**EXERCISE**
The answer must be the lines from the one containing "Click the trash delete icon in toolbar" through the last line of the data below, copied exactly, with nothing else.

□ □ □ □

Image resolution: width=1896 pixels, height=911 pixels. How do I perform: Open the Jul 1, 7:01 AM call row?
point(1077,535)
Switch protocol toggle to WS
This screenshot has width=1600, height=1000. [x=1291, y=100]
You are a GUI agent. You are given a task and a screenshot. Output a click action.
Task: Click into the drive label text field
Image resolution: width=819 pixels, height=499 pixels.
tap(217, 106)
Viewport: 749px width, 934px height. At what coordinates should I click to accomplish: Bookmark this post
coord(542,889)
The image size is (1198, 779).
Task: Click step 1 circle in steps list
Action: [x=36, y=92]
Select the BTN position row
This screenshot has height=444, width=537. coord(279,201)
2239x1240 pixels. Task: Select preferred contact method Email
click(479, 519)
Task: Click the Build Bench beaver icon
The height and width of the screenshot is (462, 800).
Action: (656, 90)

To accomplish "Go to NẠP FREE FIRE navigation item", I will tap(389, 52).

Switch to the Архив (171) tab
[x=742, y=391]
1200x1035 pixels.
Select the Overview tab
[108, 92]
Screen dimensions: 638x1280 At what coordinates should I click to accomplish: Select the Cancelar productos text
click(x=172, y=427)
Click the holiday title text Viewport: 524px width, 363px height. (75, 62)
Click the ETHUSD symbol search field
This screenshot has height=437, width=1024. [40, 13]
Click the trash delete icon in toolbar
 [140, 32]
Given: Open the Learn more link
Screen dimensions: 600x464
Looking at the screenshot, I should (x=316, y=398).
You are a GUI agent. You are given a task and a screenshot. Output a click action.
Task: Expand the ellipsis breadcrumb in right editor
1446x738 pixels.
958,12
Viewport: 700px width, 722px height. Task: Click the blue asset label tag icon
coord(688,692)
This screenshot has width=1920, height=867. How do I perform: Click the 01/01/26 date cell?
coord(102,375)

□ □ □ □

**OUTPUT OF THE TASK**
Click the trash delete icon in toolbar
 [140, 32]
Given: Open the Learn more link
Screen dimensions: 600x464
Looking at the screenshot, I should (x=316, y=398).
You are a GUI agent. You are given a task and a screenshot. Output a click action.
Task: Expand the ellipsis breadcrumb in right editor
1446x738 pixels.
958,12
Viewport: 700px width, 722px height. Task: Click the blue asset label tag icon
coord(688,692)
This screenshot has width=1920, height=867. How do I perform: Click the 01/01/26 date cell?
coord(102,375)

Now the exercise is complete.